::: RECORDS FOR THIS TASK :::

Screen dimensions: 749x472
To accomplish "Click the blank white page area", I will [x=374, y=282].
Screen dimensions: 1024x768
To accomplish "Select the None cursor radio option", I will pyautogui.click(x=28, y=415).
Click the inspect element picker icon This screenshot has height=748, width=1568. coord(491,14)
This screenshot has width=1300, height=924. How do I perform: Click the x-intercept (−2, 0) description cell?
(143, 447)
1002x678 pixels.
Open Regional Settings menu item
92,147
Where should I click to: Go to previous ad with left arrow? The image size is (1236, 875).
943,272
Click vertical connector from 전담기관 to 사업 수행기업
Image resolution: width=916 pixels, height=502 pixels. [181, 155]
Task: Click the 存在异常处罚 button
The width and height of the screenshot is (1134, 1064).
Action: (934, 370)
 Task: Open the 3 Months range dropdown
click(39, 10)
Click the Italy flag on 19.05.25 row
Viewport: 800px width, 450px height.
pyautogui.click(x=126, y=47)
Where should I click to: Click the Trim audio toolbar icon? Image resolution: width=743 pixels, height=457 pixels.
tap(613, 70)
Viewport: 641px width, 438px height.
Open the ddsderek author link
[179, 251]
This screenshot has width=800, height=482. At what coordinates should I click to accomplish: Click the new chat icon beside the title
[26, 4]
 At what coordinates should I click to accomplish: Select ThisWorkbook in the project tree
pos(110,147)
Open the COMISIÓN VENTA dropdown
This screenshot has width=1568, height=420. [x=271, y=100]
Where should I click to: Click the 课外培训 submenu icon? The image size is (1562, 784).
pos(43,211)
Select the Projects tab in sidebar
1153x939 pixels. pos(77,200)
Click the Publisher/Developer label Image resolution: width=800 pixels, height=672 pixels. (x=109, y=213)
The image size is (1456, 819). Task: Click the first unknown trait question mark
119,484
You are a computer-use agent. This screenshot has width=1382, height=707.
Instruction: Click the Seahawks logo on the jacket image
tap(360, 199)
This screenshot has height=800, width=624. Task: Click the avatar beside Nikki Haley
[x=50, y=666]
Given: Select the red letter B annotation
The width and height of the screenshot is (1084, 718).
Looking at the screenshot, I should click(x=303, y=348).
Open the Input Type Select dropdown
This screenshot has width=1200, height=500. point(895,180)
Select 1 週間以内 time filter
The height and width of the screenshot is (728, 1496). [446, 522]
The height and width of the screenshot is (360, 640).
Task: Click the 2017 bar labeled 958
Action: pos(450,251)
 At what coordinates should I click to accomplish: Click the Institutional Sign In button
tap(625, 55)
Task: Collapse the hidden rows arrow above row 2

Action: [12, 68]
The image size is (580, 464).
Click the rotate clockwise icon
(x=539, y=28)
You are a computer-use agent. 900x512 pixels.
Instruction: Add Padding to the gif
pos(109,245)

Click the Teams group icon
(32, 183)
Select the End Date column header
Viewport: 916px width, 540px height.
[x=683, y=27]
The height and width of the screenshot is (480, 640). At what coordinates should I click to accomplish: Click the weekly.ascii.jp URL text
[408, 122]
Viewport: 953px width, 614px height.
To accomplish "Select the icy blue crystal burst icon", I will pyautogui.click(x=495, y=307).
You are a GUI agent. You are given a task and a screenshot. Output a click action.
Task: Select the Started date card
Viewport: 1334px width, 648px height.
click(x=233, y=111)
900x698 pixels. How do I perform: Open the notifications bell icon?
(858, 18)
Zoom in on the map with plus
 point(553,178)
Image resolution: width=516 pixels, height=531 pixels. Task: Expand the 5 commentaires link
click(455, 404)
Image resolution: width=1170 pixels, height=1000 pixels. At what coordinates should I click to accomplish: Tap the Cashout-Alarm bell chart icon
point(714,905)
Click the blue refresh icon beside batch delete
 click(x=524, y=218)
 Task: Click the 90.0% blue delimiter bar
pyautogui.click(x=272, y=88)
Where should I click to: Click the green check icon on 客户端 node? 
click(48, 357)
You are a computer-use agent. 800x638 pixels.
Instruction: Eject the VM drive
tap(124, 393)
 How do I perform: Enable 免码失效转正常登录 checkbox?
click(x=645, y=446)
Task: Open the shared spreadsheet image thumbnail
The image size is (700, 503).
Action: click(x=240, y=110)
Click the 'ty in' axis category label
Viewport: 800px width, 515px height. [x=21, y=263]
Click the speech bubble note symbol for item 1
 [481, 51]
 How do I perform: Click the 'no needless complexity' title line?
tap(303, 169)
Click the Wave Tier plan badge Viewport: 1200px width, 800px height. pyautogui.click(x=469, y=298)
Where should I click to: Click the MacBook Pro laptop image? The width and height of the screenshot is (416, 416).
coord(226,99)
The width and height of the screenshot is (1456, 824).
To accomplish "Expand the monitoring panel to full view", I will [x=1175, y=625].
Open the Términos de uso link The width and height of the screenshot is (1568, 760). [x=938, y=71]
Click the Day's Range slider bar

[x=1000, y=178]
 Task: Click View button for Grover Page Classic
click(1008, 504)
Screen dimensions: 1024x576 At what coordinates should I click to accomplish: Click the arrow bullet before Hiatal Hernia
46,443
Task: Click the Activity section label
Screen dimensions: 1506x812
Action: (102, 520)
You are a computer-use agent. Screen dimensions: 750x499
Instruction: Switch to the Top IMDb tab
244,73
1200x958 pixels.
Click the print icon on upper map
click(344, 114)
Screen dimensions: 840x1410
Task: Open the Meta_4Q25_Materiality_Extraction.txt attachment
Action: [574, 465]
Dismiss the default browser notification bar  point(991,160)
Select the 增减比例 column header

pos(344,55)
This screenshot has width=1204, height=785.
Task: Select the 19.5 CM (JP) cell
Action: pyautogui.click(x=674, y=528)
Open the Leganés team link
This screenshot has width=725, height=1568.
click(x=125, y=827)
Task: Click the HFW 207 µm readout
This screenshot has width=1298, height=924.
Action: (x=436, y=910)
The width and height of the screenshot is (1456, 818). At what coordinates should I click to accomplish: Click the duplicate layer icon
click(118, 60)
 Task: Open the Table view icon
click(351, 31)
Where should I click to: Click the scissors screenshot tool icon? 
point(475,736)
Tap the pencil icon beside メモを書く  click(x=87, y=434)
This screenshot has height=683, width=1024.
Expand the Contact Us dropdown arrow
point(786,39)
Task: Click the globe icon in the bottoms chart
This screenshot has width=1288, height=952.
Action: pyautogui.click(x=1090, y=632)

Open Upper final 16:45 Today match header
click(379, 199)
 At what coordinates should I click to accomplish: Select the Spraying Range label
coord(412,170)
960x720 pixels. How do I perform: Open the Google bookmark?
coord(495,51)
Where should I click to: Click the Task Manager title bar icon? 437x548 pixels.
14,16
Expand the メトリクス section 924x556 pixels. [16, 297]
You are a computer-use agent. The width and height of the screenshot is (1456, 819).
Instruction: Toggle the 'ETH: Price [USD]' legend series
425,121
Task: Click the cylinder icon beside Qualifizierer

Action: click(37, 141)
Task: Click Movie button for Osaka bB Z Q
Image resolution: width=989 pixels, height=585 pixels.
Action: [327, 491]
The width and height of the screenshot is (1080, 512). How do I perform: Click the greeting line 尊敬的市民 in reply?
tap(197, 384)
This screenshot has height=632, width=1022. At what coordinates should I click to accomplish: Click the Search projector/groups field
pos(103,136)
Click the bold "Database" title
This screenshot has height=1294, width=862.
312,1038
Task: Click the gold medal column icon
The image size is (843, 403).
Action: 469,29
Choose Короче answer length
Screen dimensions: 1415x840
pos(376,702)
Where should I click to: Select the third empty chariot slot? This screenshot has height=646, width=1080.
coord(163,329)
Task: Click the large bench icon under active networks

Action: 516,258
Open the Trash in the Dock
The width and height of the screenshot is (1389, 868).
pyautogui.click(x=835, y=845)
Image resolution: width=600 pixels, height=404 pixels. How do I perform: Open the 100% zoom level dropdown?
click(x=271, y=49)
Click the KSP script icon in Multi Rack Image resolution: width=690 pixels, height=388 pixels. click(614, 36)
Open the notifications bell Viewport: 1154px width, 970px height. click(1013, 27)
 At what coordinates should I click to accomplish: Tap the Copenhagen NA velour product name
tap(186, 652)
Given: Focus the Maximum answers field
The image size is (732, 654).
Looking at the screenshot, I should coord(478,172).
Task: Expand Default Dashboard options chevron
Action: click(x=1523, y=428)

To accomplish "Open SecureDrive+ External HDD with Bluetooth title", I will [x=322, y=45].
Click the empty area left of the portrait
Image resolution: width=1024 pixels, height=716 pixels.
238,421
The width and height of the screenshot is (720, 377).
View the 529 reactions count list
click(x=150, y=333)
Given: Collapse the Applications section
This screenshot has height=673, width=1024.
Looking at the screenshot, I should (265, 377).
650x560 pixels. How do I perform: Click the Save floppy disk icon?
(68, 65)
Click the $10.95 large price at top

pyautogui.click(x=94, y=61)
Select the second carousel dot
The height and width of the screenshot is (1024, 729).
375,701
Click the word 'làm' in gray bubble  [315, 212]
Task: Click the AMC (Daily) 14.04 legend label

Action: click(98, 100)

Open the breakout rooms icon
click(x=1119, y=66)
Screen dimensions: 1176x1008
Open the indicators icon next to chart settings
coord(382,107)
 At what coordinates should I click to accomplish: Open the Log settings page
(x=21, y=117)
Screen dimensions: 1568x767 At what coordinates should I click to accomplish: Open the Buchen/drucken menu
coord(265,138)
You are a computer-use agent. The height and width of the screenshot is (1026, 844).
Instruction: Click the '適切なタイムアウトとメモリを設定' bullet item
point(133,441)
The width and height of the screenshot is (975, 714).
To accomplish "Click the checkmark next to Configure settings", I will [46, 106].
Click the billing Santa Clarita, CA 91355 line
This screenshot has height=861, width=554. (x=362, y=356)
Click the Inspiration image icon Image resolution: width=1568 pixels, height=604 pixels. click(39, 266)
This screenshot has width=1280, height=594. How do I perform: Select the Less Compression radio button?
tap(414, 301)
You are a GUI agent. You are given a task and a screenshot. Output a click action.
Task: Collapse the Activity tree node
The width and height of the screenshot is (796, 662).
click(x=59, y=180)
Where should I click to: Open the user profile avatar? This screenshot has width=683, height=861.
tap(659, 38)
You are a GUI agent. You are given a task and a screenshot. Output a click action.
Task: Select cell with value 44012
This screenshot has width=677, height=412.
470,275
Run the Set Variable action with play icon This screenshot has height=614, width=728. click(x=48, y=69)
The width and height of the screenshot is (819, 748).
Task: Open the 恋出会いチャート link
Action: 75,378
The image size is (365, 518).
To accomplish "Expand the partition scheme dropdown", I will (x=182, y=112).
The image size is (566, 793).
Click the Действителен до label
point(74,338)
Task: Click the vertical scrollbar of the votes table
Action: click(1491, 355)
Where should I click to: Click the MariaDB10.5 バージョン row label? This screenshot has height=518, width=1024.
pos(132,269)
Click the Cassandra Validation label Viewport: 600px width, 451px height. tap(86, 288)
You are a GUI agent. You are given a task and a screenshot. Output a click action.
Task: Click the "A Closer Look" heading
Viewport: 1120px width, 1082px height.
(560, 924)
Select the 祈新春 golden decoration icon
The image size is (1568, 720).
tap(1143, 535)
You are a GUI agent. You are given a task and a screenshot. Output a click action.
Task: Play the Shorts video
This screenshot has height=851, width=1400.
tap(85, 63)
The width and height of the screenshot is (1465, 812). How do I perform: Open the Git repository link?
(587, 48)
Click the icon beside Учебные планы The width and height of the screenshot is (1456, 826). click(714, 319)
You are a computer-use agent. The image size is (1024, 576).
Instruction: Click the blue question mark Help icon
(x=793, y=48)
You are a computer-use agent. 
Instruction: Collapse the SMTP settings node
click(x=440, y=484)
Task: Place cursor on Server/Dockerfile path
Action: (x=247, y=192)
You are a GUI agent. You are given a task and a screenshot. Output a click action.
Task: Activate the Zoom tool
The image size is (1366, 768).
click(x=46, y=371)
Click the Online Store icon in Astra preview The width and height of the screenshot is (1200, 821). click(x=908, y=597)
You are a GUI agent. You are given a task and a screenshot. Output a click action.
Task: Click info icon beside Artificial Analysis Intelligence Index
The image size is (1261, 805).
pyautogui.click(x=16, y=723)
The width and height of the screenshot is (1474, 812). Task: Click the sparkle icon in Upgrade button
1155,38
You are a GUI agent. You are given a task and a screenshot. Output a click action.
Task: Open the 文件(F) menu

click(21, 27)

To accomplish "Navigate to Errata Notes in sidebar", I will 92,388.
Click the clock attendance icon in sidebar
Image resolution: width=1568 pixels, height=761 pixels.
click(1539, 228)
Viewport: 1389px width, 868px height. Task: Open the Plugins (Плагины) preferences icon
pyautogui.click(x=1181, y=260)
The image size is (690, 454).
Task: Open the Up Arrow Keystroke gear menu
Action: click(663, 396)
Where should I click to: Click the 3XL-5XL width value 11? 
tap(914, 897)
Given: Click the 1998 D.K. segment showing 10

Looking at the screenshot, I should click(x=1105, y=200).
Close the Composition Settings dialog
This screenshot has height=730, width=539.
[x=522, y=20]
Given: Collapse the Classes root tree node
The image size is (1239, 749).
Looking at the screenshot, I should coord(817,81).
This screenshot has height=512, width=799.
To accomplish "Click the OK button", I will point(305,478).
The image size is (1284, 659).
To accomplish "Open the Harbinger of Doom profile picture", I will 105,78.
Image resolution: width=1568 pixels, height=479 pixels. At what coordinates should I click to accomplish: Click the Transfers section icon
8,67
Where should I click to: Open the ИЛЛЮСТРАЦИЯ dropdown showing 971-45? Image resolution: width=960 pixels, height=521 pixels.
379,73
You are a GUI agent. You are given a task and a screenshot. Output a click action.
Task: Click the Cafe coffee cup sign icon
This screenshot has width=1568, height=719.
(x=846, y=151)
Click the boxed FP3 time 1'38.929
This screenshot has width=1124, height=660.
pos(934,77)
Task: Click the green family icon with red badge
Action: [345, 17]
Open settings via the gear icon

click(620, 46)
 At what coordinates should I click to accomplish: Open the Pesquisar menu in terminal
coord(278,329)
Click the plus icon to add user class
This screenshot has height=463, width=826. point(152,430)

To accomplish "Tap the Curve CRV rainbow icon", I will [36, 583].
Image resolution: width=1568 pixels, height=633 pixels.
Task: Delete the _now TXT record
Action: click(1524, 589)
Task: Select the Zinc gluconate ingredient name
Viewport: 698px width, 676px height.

:::

From the data above, count the lines that contain "computer" and write only that count.

8